Task objective: Convert the lines below, from the line with "Click the plus icon to add a sheet" up to and including the line with "Select the Grade", into a Markdown table with a Row column numbering each line and an Entry column holding the line. Omit blank lines.

^^^^

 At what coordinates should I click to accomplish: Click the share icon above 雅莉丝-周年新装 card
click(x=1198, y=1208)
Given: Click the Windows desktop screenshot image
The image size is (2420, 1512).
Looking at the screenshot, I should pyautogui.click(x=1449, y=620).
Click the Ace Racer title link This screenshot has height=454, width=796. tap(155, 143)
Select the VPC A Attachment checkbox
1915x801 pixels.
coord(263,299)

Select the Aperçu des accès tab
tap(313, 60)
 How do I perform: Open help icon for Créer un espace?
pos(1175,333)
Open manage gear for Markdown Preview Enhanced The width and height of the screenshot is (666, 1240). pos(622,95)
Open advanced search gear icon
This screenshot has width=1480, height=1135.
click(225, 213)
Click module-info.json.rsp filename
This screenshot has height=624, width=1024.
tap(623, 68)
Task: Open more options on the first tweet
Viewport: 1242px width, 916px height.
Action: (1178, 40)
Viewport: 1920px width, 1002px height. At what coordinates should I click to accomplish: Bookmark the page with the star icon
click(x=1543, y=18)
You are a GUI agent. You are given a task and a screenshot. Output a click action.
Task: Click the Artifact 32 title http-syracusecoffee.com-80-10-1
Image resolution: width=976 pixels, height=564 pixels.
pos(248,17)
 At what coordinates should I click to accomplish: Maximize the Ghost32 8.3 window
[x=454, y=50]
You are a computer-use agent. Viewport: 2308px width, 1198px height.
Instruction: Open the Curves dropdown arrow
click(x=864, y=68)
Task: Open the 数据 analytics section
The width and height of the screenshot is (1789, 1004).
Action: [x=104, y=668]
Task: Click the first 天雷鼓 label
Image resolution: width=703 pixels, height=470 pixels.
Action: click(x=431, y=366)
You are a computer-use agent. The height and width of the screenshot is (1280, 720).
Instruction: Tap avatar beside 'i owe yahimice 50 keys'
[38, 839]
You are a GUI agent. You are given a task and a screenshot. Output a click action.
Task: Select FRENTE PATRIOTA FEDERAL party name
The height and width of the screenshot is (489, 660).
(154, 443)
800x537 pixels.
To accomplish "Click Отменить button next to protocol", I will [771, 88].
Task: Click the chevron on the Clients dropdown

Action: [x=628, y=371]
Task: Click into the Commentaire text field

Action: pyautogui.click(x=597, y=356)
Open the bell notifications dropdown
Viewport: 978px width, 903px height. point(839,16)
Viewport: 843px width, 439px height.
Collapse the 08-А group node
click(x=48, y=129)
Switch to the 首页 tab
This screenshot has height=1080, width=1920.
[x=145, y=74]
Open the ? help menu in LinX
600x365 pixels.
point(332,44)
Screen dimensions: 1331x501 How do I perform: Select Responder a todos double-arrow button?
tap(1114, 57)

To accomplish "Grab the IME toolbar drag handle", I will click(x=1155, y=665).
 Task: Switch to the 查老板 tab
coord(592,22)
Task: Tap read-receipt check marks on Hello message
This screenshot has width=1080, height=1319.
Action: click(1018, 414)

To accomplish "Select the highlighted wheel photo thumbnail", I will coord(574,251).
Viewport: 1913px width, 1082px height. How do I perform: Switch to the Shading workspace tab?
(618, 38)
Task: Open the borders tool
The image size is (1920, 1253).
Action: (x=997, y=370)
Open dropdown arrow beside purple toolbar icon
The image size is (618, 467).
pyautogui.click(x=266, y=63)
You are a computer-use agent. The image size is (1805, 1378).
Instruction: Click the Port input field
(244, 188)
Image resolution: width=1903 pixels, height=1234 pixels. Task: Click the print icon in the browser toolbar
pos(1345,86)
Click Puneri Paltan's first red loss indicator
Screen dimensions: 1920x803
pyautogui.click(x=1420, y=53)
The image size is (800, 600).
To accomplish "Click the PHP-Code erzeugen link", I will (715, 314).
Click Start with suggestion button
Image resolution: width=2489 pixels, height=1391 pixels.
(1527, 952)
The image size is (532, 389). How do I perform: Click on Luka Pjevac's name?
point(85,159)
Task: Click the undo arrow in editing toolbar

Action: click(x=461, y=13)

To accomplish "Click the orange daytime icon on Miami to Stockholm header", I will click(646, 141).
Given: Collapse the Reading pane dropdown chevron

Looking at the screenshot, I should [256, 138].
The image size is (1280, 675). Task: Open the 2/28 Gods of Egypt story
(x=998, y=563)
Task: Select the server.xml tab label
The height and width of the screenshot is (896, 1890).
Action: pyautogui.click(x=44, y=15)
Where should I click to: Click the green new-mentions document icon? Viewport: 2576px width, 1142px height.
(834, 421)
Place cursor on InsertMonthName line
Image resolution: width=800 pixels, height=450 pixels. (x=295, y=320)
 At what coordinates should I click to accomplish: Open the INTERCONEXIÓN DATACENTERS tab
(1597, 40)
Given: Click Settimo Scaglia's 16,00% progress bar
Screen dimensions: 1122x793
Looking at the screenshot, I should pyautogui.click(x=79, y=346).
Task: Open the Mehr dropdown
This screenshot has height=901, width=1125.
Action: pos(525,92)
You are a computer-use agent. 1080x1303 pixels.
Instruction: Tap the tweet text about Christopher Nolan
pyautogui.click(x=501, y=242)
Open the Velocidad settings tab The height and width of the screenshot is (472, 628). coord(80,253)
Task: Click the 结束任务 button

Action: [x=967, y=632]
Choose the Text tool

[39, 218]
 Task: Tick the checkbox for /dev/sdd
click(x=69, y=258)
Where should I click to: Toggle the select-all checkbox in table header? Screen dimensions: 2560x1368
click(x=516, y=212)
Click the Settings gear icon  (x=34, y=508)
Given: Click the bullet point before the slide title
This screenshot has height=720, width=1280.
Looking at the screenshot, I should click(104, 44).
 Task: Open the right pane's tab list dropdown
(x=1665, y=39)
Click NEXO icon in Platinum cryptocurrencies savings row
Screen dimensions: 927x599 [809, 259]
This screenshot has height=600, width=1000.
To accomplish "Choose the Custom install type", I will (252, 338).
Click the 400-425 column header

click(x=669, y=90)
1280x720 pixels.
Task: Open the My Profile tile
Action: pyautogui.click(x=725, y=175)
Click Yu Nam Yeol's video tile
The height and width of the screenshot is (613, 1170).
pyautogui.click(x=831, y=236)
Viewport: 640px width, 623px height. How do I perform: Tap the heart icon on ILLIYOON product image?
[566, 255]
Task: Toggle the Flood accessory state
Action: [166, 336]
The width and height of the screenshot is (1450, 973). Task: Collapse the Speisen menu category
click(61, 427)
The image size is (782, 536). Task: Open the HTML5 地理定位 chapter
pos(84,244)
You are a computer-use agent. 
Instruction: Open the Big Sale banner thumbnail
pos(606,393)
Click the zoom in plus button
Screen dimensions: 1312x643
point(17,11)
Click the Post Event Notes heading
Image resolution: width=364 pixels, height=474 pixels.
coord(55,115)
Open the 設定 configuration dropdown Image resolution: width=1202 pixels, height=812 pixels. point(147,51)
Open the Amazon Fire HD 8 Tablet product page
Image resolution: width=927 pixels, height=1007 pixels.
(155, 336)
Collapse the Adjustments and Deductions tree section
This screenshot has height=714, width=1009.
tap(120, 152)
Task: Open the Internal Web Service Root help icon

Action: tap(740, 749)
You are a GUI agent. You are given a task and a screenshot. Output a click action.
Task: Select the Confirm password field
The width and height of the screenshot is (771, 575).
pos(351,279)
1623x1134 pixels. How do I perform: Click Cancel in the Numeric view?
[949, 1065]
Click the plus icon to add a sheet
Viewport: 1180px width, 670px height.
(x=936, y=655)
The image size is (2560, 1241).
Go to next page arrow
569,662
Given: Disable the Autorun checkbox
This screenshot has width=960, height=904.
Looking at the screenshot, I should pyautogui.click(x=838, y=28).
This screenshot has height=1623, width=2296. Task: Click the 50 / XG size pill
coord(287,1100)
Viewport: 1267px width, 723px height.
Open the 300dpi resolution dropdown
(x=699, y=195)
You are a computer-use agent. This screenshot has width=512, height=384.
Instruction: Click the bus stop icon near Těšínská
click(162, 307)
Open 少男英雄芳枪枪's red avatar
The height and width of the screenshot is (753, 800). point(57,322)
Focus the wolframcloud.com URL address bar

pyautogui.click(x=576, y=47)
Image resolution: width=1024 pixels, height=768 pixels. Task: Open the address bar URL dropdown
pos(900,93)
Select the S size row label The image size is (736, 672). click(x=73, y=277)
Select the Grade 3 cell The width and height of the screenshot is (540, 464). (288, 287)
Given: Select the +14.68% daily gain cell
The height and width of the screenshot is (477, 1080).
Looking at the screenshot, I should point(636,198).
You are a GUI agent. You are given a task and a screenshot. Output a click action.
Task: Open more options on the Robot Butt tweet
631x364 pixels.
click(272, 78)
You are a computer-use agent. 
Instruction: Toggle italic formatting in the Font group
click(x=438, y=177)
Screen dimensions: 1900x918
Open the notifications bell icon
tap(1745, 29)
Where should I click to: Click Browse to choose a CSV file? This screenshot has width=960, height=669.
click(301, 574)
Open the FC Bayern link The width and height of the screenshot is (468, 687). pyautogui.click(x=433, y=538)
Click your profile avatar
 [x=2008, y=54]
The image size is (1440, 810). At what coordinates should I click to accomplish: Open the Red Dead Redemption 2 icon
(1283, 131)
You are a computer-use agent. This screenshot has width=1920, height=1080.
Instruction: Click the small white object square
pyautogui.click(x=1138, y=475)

^^^^

Task answer:
| Row | Entry |
|---|---|
| 1 | Click the plus icon to add a sheet |
| 2 | Viewport: 1180px width, 670px height. |
| 3 | (x=936, y=655) |
| 4 | The image size is (2560, 1241). |
| 5 | Go to next page arrow |
| 6 | 569,662 |
| 7 | Given: Disable the Autorun checkbox |
| 8 | This screenshot has width=960, height=904. |
| 9 | Looking at the screenshot, I should pyautogui.click(x=838, y=28). |
| 10 | This screenshot has height=1623, width=2296. Task: Click the 50 / XG size pill |
| 11 | coord(287,1100) |
| 12 | Viewport: 1267px width, 723px height. |
| 13 | Open the 300dpi resolution dropdown |
| 14 | (x=699, y=195) |
| 15 | You are a computer-use agent. This screenshot has width=512, height=384. |
| 16 | Instruction: Click the bus stop icon near Těšínská |
| 17 | click(162, 307) |
| 18 | Open 少男英雄芳枪枪's red avatar |
| 19 | The height and width of the screenshot is (753, 800). point(57,322) |
| 20 | Focus the wolframcloud.com URL address bar |
| 21 | pyautogui.click(x=576, y=47) |
| 22 | Image resolution: width=1024 pixels, height=768 pixels. Task: Open the address bar URL dropdown |
| 23 | pos(900,93) |
| 24 | Select the S size row label The image size is (736, 672). click(x=73, y=277) |
| 25 | Select the Grade 3 cell The width and height of the screenshot is (540, 464). (288, 287) |